IntroductionWorldwide the most common vaginal disorder, bacterial vaginosis (BV) is an exceedingly common and medically important condition in women of reproductive age. Apart from being an obnoxious disorder, with unpleasant discharge, foul odor and pruritus, which may largely impede a woman’s sexual functioning and self image, BV has been linked to both gynaecological and especially obstetrical complications, e.g. chorioamnionitis and preterm delivery. BV is a clinical entity, understood as a spectrum of polymicrobial, ecological alterations in the vaginal environment, with a massive overgrowth of anaerobes in the absence of H2O2-producing lactobacilli, resulting in an increase in vaginal pH. Microbes play a crucial role in determining the biochemical and immunological profile of their ecological niche, which is thought to be related to the aforementioned complications. Earlier attempts to reveal individual microbial agents accounting for the pathogenesis of BV have been many, but short coming, and the etiology of the disease and the significance of the arrival and contribution of individual bacterial species in this altered polymicrobial community have remained unsettled enigmas. Several hypotheses have been put forward, from sexually transmitted pathogens to acquisition of particular Lactobacilli and polymorphisms of several genes involved in the innate immune system. Over the last decade the advent of and accessibility to new molecular techniques for the genotyping, identification and visualisation of new bacterial species and communities, that has hitherto been impossible with traditional culturing methods, has led to a completely new understanding of the complex microbiota of healthy and diseased vaginal flora. With fluorescence microscopy (FISH) a biofilm constituted of cohesive strains of Gardnerella vaginalis, frequently intermixed with the newly discovered Atopobium vaginae, has been described, and even found to be sexually transmitted and resistant to antibiotic therapy.

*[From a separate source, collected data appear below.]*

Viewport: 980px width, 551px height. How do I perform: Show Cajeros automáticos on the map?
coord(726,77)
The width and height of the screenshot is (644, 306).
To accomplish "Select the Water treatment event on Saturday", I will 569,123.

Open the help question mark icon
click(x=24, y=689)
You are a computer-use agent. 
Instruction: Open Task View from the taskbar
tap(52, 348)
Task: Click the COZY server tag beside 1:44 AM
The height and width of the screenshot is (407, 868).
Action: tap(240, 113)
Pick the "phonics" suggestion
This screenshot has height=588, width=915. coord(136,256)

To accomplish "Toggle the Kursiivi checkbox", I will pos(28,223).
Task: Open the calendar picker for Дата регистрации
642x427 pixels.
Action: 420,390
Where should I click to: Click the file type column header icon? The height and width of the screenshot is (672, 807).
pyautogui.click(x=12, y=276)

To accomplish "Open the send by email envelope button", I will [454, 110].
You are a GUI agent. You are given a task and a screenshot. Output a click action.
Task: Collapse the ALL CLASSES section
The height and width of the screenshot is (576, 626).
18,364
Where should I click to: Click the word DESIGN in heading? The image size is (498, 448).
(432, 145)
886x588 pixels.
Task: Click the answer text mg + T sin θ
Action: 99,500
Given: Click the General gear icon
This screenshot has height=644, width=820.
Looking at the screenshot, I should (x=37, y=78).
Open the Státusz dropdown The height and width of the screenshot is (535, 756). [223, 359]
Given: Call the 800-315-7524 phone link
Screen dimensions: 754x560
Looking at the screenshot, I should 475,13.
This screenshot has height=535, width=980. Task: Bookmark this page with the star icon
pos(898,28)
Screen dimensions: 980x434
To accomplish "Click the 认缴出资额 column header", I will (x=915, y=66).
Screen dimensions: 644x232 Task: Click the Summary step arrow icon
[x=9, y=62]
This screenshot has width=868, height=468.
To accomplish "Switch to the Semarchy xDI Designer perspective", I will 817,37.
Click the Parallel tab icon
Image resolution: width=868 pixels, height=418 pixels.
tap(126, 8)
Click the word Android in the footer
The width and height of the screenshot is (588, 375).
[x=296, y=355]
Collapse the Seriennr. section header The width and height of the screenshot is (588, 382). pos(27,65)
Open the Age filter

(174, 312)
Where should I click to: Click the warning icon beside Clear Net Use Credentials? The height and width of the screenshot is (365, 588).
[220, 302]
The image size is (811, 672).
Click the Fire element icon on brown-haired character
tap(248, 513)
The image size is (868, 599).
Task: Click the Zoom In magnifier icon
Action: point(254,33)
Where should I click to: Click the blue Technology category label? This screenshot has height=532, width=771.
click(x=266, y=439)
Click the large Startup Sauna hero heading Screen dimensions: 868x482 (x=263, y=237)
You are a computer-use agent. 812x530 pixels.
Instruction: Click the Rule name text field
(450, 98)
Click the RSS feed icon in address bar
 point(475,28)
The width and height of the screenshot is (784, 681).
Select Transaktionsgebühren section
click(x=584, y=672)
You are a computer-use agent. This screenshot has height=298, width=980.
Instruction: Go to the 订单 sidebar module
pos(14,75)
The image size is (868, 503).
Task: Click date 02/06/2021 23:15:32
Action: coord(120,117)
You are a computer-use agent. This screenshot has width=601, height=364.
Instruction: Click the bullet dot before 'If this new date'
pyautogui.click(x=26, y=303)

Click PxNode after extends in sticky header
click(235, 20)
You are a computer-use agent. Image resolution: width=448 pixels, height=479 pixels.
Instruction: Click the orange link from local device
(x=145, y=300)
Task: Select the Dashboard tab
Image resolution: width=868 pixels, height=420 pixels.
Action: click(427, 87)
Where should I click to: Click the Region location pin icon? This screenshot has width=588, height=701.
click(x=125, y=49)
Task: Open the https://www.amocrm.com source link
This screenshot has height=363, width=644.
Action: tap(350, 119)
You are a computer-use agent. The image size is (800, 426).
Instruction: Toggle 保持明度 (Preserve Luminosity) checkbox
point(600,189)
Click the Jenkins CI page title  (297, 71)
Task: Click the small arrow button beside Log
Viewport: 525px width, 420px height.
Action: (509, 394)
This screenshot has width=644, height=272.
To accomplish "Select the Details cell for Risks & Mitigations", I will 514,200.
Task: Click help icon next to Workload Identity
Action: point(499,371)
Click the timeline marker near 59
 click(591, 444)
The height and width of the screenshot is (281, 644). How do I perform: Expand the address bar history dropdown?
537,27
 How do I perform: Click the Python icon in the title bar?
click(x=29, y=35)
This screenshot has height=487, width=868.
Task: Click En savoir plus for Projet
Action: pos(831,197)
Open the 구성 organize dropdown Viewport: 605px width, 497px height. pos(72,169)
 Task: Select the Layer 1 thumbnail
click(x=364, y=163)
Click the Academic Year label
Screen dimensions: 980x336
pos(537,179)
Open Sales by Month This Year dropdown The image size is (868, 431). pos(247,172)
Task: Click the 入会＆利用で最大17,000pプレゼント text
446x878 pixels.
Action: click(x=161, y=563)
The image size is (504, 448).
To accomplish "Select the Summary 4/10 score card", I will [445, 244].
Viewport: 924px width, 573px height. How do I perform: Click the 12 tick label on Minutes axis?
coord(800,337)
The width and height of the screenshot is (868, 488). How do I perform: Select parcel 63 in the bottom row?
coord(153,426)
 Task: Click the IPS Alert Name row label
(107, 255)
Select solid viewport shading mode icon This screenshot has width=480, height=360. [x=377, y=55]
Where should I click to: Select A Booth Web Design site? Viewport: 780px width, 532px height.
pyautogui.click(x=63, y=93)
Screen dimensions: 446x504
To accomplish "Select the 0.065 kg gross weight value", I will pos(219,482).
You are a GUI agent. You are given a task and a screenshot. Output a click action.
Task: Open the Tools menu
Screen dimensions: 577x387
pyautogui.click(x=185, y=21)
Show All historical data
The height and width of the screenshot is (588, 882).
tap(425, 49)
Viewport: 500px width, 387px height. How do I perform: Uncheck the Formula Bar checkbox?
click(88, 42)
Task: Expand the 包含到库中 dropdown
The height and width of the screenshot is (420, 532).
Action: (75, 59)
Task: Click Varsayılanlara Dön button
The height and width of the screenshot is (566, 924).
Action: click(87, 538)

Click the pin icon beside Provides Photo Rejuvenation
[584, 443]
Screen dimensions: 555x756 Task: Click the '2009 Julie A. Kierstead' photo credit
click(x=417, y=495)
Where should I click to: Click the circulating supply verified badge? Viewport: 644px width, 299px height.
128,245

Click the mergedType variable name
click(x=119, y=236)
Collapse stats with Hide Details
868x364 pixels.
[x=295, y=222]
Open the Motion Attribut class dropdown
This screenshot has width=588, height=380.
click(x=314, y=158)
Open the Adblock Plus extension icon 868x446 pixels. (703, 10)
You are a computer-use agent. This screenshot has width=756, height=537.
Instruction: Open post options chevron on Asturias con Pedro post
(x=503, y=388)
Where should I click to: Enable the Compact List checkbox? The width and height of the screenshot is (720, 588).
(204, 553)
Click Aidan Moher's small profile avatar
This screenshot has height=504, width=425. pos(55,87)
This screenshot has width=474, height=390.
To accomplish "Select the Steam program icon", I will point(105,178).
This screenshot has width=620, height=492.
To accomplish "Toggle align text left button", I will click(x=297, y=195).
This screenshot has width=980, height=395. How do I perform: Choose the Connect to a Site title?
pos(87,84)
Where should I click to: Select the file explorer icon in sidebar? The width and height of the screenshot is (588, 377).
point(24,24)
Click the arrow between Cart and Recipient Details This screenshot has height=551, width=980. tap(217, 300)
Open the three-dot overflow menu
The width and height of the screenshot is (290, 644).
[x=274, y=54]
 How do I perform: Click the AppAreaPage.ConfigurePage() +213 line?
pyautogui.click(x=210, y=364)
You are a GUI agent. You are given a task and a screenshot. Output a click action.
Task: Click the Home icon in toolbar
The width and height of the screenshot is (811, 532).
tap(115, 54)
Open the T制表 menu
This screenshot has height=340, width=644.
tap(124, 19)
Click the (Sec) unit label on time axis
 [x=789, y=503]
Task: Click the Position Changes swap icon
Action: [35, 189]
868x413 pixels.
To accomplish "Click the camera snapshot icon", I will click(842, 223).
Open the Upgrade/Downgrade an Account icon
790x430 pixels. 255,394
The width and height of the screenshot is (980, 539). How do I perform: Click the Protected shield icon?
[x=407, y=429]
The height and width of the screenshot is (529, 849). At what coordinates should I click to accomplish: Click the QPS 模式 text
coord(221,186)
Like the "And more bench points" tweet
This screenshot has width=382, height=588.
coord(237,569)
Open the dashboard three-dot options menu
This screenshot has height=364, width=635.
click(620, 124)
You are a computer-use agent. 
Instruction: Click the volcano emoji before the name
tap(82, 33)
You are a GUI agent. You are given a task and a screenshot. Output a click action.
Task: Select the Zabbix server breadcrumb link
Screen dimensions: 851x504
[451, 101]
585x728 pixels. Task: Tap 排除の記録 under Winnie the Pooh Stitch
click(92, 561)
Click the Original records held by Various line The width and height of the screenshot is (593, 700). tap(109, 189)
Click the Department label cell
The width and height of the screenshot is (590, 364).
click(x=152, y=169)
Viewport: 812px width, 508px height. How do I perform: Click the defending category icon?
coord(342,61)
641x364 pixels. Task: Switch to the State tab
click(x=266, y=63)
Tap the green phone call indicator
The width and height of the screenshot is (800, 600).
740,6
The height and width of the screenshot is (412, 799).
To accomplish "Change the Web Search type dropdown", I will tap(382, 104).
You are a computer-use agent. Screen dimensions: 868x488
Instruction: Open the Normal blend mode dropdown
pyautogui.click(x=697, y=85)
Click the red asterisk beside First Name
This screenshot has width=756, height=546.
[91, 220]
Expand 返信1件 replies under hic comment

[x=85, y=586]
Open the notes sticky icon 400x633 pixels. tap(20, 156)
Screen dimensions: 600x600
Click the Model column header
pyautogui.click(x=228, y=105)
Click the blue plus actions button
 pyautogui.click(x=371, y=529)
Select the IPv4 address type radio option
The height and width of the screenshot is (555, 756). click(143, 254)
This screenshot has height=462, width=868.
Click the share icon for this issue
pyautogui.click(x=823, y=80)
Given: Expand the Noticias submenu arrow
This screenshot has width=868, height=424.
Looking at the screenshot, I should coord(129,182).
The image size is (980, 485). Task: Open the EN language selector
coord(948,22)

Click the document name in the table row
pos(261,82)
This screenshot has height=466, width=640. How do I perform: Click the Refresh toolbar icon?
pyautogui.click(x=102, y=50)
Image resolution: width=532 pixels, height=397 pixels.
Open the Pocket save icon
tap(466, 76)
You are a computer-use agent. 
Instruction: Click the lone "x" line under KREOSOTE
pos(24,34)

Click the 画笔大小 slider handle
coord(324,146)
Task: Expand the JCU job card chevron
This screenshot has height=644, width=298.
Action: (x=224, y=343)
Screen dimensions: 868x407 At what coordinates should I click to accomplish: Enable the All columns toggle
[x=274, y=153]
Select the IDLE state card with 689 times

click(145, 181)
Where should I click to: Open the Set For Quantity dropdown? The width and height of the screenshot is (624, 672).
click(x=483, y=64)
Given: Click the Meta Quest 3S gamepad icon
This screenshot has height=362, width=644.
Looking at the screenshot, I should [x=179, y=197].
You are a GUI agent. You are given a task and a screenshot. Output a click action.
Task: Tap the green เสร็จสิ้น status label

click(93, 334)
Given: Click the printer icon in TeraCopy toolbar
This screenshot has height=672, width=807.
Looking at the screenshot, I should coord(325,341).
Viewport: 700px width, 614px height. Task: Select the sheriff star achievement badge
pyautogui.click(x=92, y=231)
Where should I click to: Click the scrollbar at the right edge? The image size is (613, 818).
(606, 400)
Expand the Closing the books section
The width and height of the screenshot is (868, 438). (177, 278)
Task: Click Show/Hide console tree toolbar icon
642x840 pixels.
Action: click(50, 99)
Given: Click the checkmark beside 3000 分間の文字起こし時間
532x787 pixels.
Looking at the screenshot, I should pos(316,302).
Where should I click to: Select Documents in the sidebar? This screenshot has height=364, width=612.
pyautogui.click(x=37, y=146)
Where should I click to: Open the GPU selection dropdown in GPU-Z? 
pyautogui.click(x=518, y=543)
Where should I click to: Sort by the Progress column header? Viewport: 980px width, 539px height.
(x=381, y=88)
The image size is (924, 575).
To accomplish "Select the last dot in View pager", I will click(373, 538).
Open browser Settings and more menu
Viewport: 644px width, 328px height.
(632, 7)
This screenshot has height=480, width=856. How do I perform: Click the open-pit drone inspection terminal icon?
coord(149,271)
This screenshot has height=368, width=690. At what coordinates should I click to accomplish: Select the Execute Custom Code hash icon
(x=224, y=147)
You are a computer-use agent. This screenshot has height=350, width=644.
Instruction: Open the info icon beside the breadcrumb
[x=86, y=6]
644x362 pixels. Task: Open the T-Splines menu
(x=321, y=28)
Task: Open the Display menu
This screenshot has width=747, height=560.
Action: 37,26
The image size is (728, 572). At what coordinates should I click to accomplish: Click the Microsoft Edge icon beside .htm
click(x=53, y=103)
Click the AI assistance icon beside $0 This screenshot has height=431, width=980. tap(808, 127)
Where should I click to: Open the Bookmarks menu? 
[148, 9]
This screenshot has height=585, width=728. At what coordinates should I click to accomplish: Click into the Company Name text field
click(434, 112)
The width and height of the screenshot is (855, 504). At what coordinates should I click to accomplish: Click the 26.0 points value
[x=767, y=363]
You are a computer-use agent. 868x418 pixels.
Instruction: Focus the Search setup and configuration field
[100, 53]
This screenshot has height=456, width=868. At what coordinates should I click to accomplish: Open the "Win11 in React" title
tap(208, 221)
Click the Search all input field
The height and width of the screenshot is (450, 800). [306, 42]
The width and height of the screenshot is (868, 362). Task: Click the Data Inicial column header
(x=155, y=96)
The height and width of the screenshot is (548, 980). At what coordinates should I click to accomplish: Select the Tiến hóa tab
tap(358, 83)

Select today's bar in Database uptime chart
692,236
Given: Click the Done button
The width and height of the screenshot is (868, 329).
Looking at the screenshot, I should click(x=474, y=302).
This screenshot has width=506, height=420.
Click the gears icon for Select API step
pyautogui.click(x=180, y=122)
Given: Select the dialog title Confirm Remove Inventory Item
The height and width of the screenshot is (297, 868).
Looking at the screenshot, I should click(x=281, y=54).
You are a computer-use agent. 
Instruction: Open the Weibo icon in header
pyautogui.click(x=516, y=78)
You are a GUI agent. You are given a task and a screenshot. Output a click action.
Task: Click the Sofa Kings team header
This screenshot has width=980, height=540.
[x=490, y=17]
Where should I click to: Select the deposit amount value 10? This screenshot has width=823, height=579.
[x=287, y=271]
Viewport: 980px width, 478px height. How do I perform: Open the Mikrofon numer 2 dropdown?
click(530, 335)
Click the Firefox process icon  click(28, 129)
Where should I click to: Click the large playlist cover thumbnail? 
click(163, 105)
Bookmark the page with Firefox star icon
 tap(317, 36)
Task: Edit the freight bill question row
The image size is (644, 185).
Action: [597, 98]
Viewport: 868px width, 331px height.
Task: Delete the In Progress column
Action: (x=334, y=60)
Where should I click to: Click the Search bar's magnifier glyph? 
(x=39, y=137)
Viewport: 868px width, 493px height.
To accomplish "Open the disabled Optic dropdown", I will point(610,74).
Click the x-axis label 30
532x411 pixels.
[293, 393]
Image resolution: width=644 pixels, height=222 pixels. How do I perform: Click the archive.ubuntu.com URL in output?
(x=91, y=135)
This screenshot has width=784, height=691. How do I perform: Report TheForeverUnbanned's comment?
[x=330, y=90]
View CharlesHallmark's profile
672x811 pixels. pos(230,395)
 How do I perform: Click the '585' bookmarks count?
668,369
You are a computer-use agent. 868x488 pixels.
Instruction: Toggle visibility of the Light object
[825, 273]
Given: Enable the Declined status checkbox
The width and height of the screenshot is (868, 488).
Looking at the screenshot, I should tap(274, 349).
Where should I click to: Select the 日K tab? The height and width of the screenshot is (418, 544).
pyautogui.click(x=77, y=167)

ObjectiveIn this article a review of the comprehensive and occasionally conflicting literature of the last decade, using culture independent methods for the study of the vaginal flora, is presented, with emphasis on demographic and ethnic variation in the microbiota. The epidemiology and possible transmissibility of BV is also briefly discussed, and the significance of the Gardnerella biofilm for the maintenance of BV and its implications for future research on BV are considered. All articles are identified through searches in PubMed.
Conclusion Using high throughput pyrosequencing, the current state of the art in the field of human metagenomics, new studies have thoroughly profiled the overall structure of vaginal microbial communities in different ethnic groups. Furthermore, the true taxonomic richness and diversity between individuals has been shown. The occurrence of dramatic shifts in bacterial loads in phyla and genera in association with BV has also been elaborated, and the time for quantitative PCR to supersede the microscopic diagnosis of BV has come. Gardnerella biofilm is probably sexually transmitted, and may well constitute the core of the pathogenesis of BV.